## Task
Exactly as they stand, give the records below again, with no images.

## Dataset
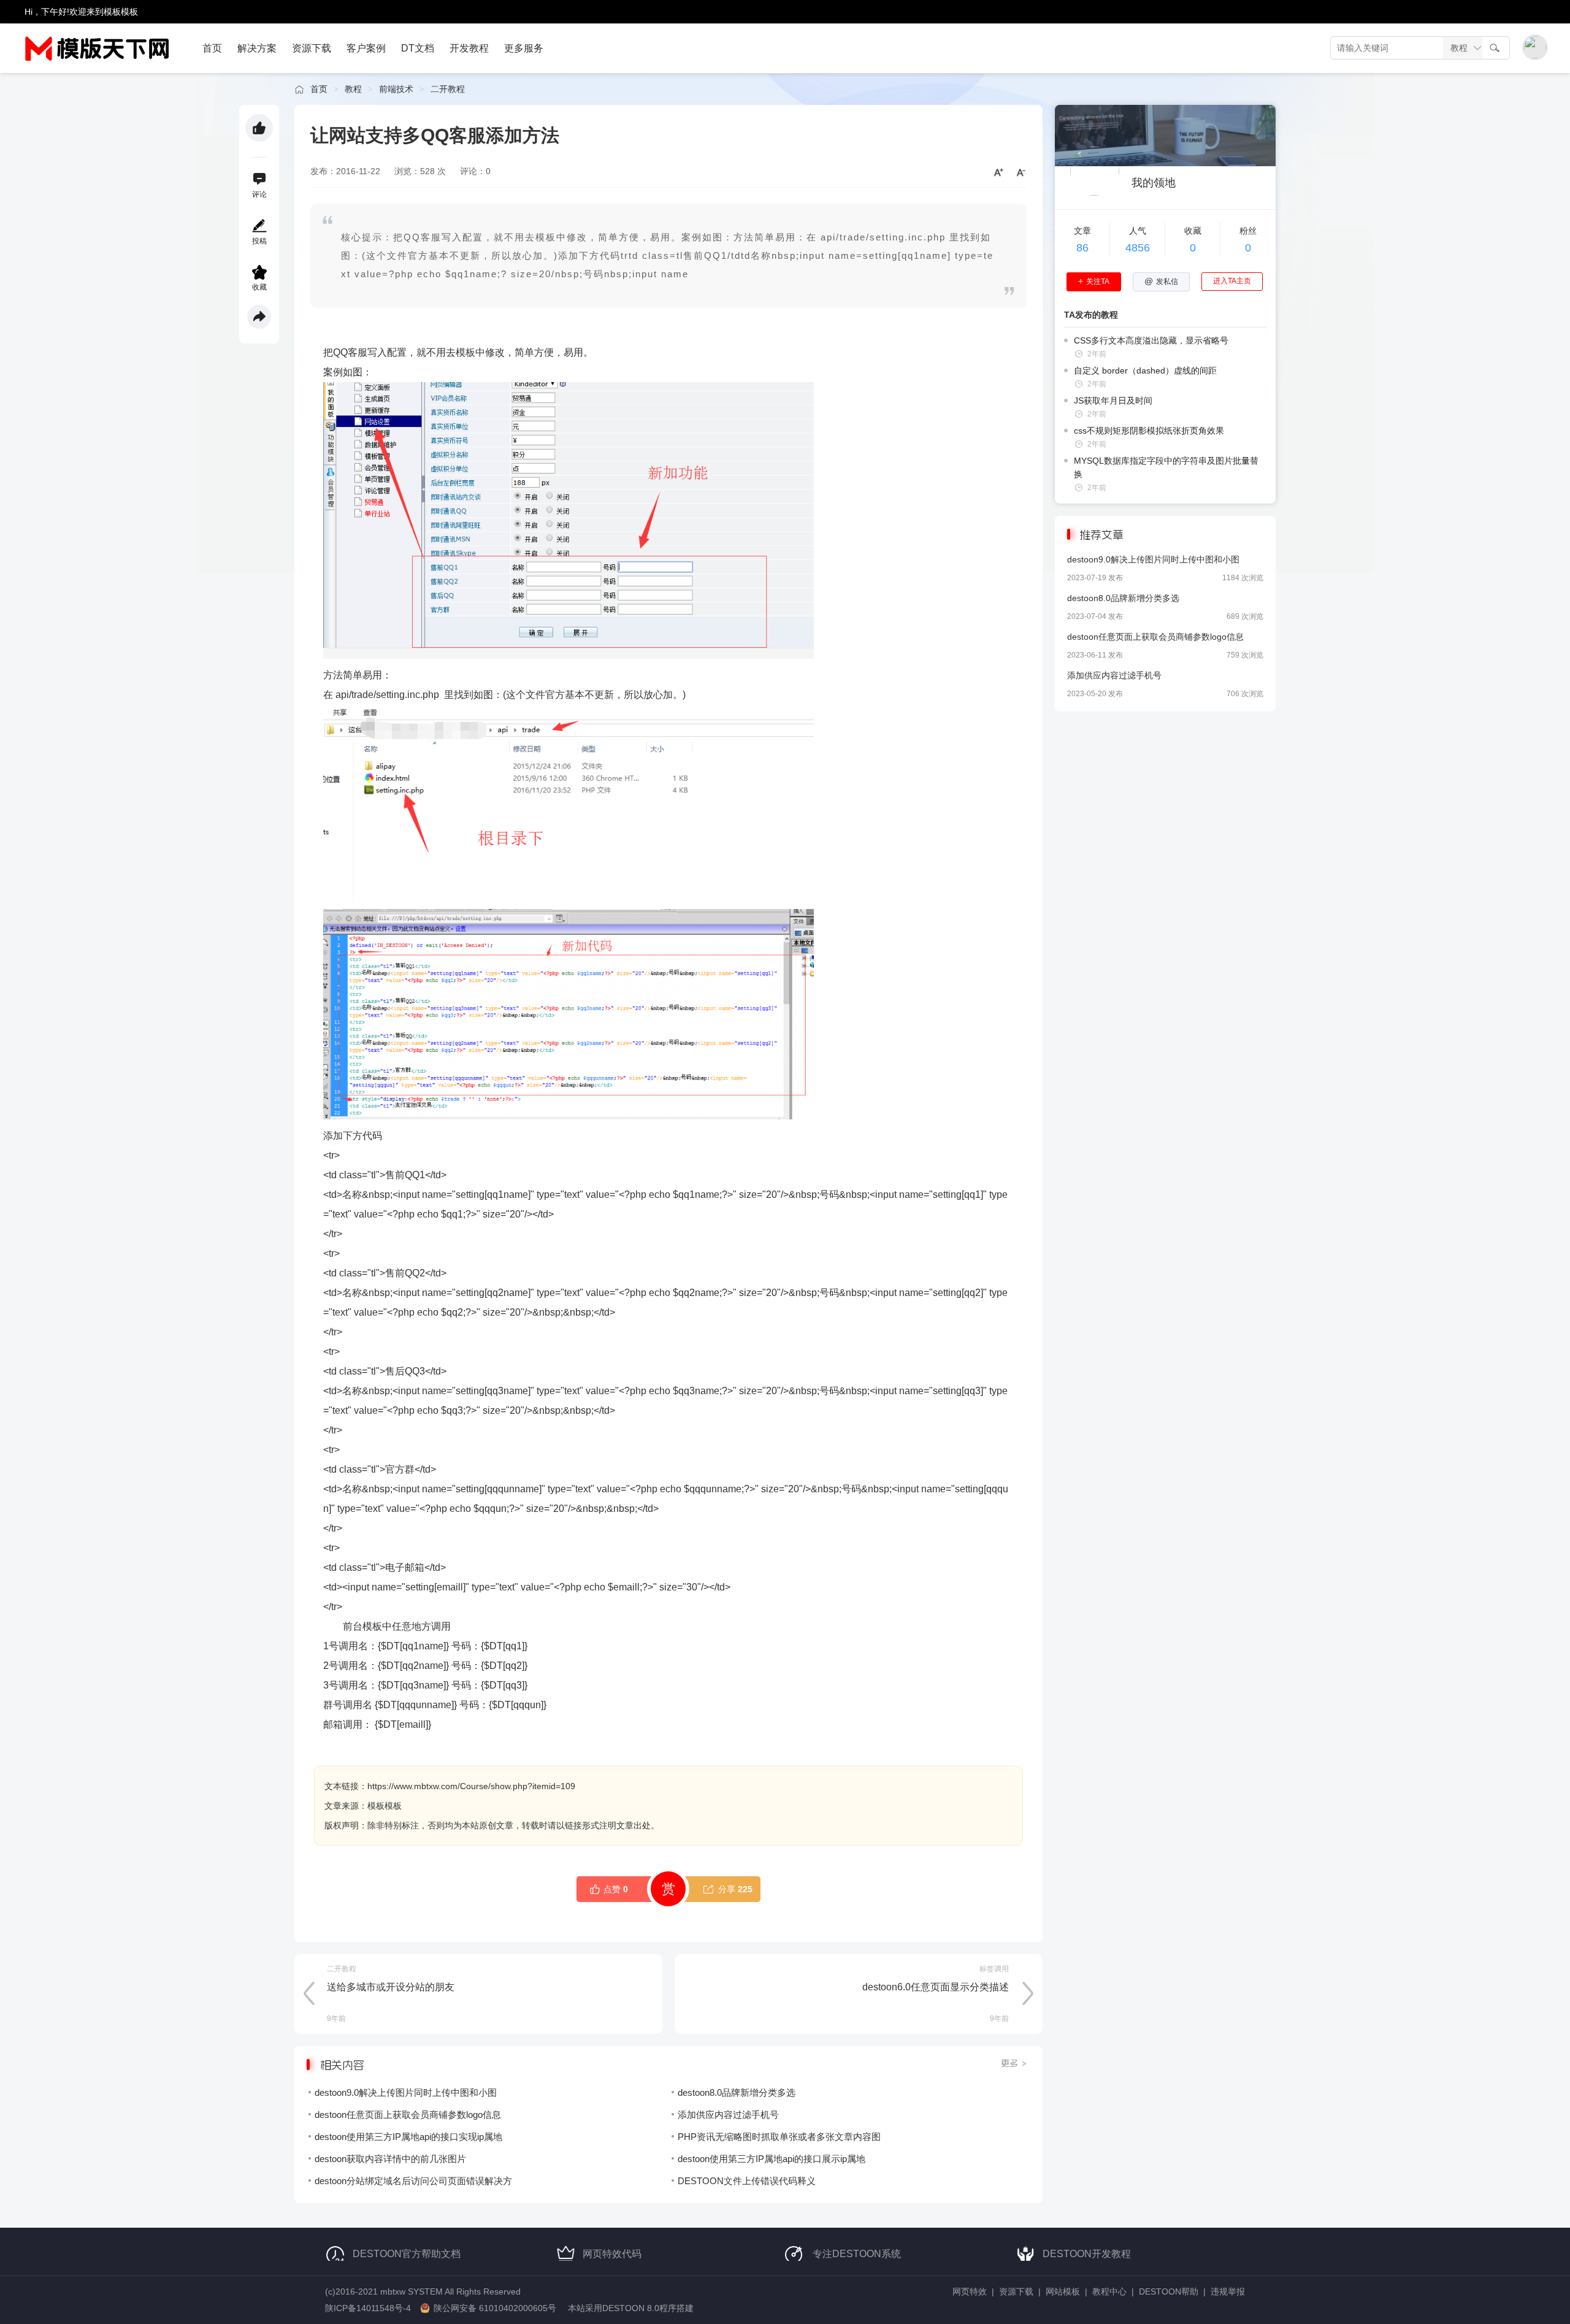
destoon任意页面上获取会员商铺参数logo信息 (408, 2114)
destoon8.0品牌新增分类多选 (736, 2092)
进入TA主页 (1232, 281)
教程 (353, 89)
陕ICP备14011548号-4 (368, 2308)
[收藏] (259, 272)
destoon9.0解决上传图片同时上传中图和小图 (406, 2092)
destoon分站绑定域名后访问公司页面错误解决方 (413, 2181)
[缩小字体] (1016, 171)
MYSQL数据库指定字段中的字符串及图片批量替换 (1166, 467)
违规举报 (1228, 2291)
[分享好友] (259, 317)
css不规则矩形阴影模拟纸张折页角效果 (1149, 430)
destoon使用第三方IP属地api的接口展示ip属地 (771, 2158)
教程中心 (1109, 2291)
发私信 (1161, 281)
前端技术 (396, 89)
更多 (1014, 2063)
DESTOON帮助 (1168, 2291)
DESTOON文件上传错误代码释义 (747, 2181)
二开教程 (448, 89)
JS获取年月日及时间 (1113, 400)
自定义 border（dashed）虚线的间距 (1145, 370)
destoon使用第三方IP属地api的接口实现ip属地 (408, 2136)
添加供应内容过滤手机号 (728, 2114)
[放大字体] (993, 171)
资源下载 (1016, 2291)
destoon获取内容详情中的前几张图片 (390, 2158)
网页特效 (969, 2291)
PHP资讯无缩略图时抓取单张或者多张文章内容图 (779, 2136)
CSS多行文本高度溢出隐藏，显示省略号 (1151, 340)
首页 (318, 89)
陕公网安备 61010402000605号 (495, 2308)
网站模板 (1063, 2291)
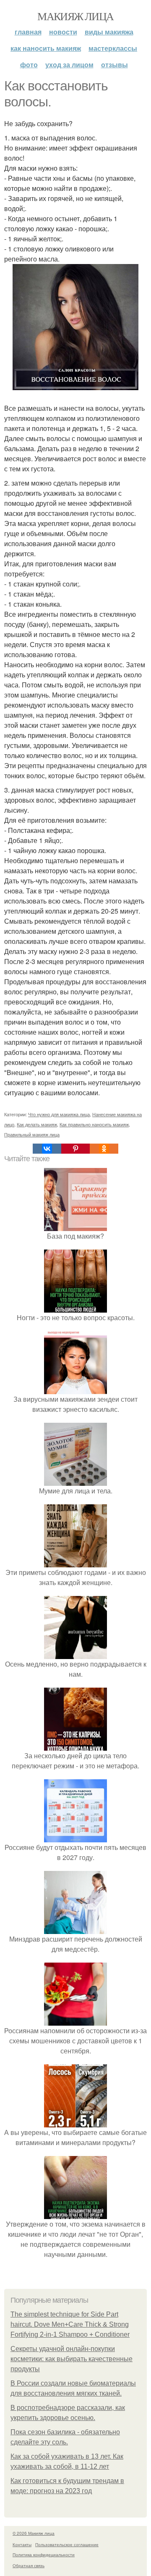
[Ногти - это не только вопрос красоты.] (75, 1307)
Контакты (22, 2544)
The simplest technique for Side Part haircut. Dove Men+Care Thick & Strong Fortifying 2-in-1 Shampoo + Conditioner (70, 2324)
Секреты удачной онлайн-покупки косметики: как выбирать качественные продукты (71, 2359)
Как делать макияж (37, 1124)
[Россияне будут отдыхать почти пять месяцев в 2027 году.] (75, 1837)
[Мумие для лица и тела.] (75, 1480)
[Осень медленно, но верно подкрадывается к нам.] (75, 1654)
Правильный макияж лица (32, 1134)
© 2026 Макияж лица (34, 2533)
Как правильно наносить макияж (94, 1124)
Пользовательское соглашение (67, 2544)
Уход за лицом (69, 64)
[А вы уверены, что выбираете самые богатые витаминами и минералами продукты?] (75, 2122)
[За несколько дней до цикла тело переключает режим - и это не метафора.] (75, 1745)
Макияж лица (75, 16)
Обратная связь (28, 2565)
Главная (28, 32)
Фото (29, 64)
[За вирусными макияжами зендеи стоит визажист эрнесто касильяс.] (75, 1389)
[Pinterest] (75, 1149)
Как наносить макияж (45, 48)
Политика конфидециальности (44, 2555)
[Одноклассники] (104, 1149)
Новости (63, 32)
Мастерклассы (113, 48)
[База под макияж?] (75, 1226)
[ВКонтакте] (47, 1149)
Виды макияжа (109, 32)
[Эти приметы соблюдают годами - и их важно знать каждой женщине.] (75, 1562)
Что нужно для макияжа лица (59, 1114)
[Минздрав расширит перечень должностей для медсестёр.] (75, 1929)
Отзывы (114, 64)
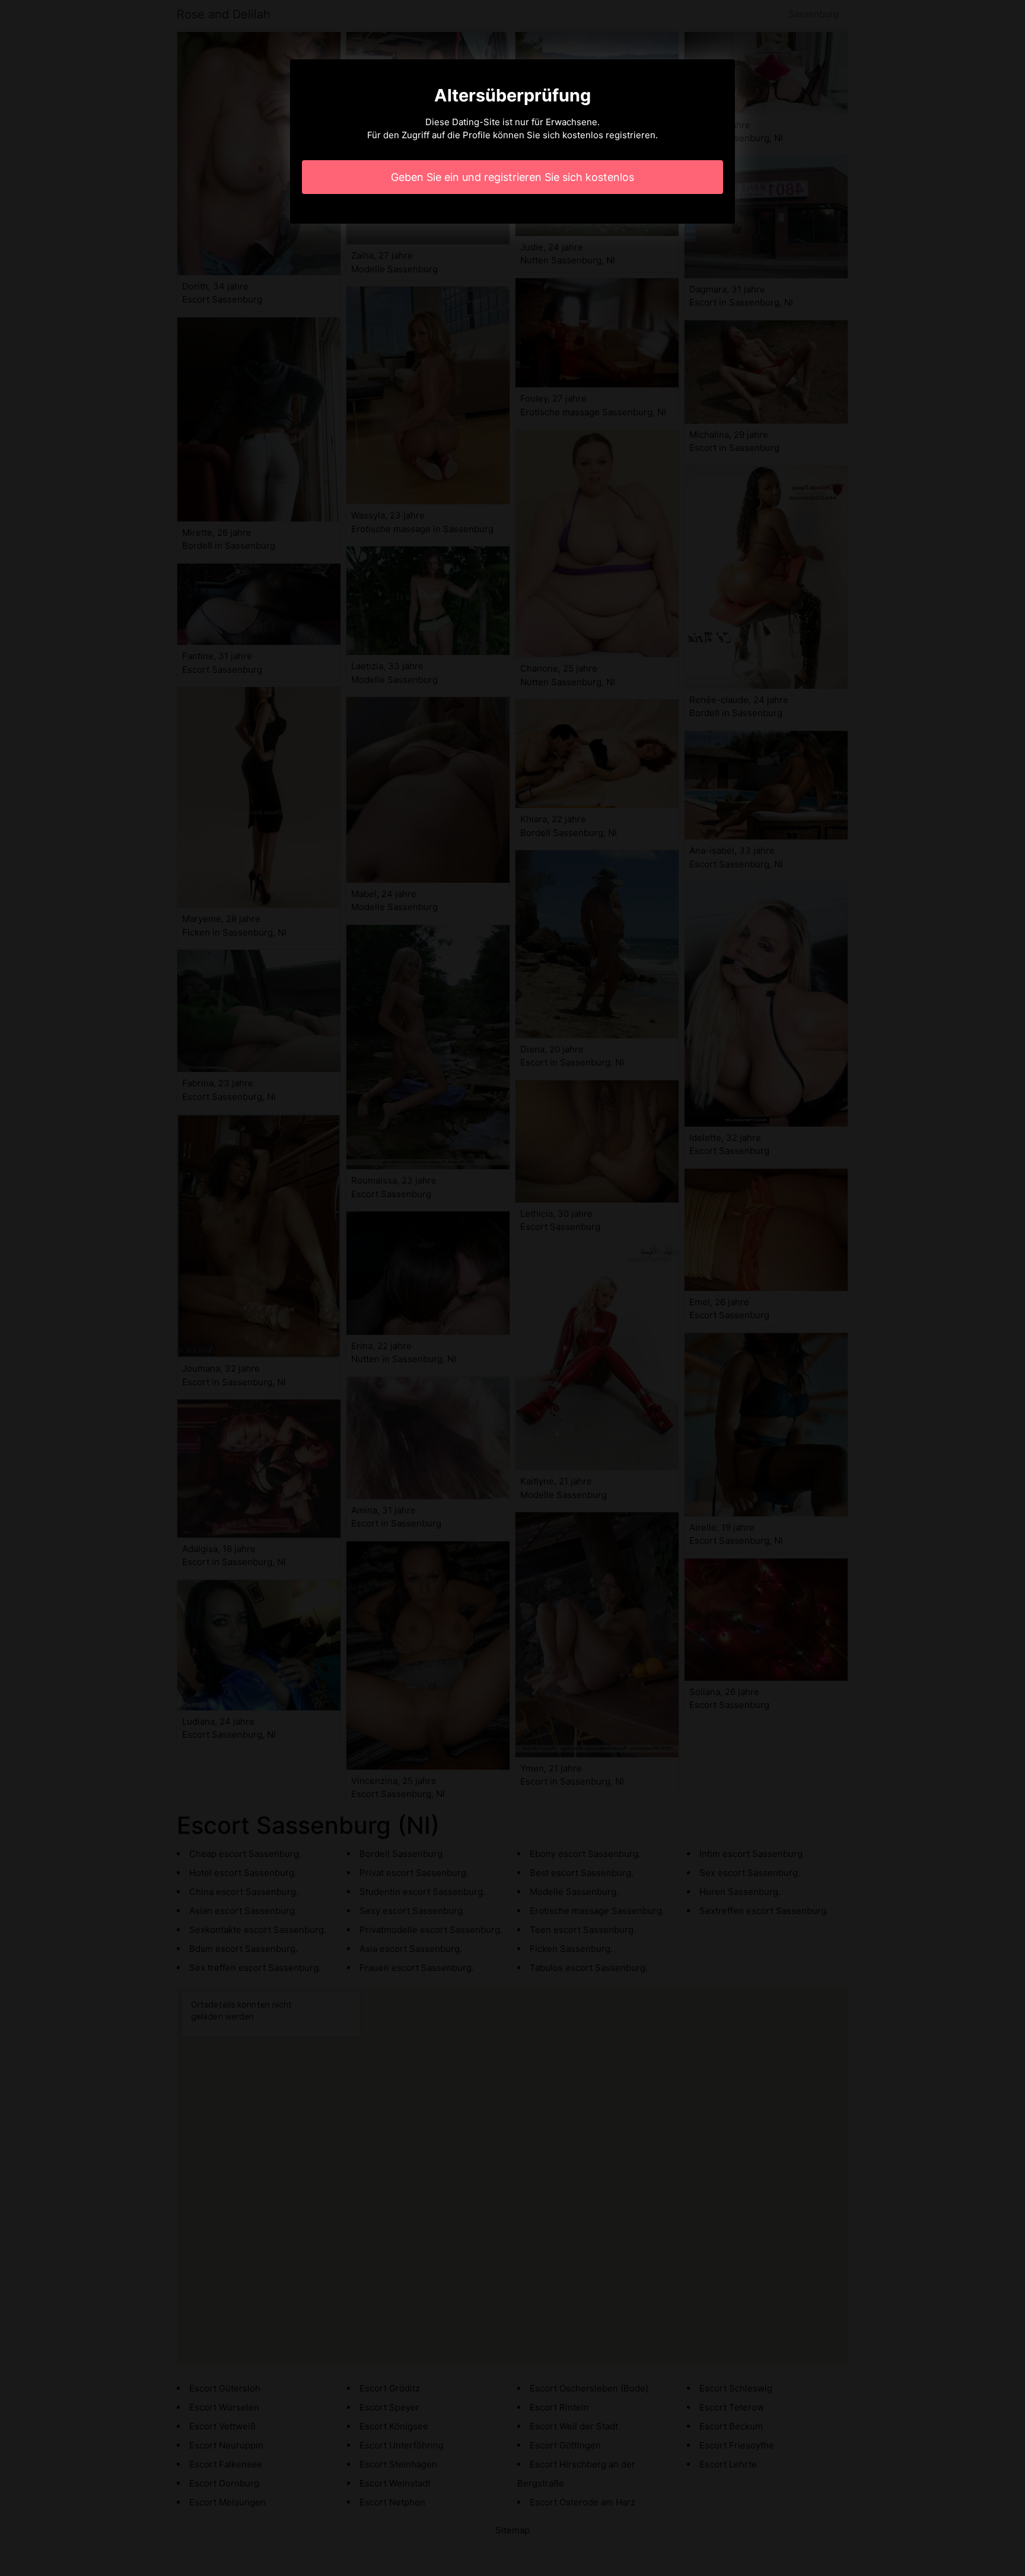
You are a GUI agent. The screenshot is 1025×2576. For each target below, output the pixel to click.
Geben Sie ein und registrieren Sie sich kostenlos (512, 177)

## Your solution
destoon任意页面上获取会员商铺参数logo信息 (408, 2114)
destoon8.0品牌新增分类多选 (736, 2092)
进入TA主页 (1232, 281)
教程 (353, 89)
陕ICP备14011548号-4 (368, 2308)
[收藏] (259, 272)
destoon9.0解决上传图片同时上传中图和小图 (406, 2092)
destoon分站绑定域名后访问公司页面错误解决方 (413, 2181)
[缩小字体] (1016, 171)
MYSQL数据库指定字段中的字符串及图片批量替换 (1166, 467)
违规举报 (1228, 2291)
[分享好友] (259, 317)
css不规则矩形阴影模拟纸张折页角效果 (1149, 430)
destoon使用第三方IP属地api的接口展示ip属地 (771, 2158)
教程中心 (1109, 2291)
发私信 (1161, 281)
前端技术 (396, 89)
更多 (1014, 2063)
DESTOON帮助 (1168, 2291)
DESTOON文件上传错误代码释义 (747, 2181)
二开教程 (448, 89)
JS获取年月日及时间 (1113, 400)
自定义 border（dashed）虚线的间距 (1145, 370)
destoon使用第三方IP属地api的接口实现ip属地 (408, 2136)
添加供应内容过滤手机号 (728, 2114)
[放大字体] (993, 171)
资源下载 (1016, 2291)
destoon获取内容详情中的前几张图片 (390, 2158)
网页特效 (969, 2291)
PHP资讯无缩略图时抓取单张或者多张文章内容图 (779, 2136)
CSS多行文本高度溢出隐藏，显示省略号 (1151, 340)
首页 (318, 89)
陕公网安备 61010402000605号 (495, 2308)
网站模板 (1063, 2291)
[Ногти - это не только вопрос красоты.] (75, 1307)
Контакты (22, 2544)
The simplest technique for Side Part haircut. Dove Men+Care Thick & Strong Fortifying 2-in-1 Shampoo + Conditioner (70, 2324)
Секреты удачной онлайн-покупки косметики: как выбирать качественные продукты (71, 2359)
Как делать макияж (37, 1124)
[Россияне будут отдыхать почти пять месяцев в 2027 году.] (75, 1837)
[Мумие для лица и тела.] (75, 1480)
[Осень медленно, но верно подкрадывается к нам.] (75, 1654)
Правильный макияж лица (32, 1134)
© 2026 Макияж лица (34, 2533)
Как правильно наносить макияж (94, 1124)
Пользовательское соглашение (67, 2544)
Уход за лицом (69, 64)
[А вы уверены, что выбираете самые богатые витаминами и минералами продукты?] (75, 2122)
[За несколько дней до цикла тело переключает режим - и это не метафора.] (75, 1745)
Макияж лица (75, 16)
Обратная связь (28, 2565)
Главная (28, 32)
Фото (29, 64)
[За вирусными макияжами зендеи стоит визажист эрнесто касильяс.] (75, 1389)
[Pinterest] (75, 1149)
Как наносить макияж (45, 48)
Политика конфидециальности (44, 2555)
[Одноклассники] (104, 1149)
Новости (63, 32)
Мастерклассы (113, 48)
[База под макияж?] (75, 1226)
[ВКонтакте] (47, 1149)
Виды макияжа (109, 32)
[Эти приметы соблюдают годами - и их важно знать каждой женщине.] (75, 1562)
Что нужно для макияжа лица (59, 1114)
[Минздрав расширит перечень должностей для медсестёр.] (75, 1929)
Отзывы (114, 64)
You are a GUI agent. The screenshot is 1025×2576. For each target below, output the pixel to click.
Geben Sie ein und registrieren Sie sich kostenlos (512, 177)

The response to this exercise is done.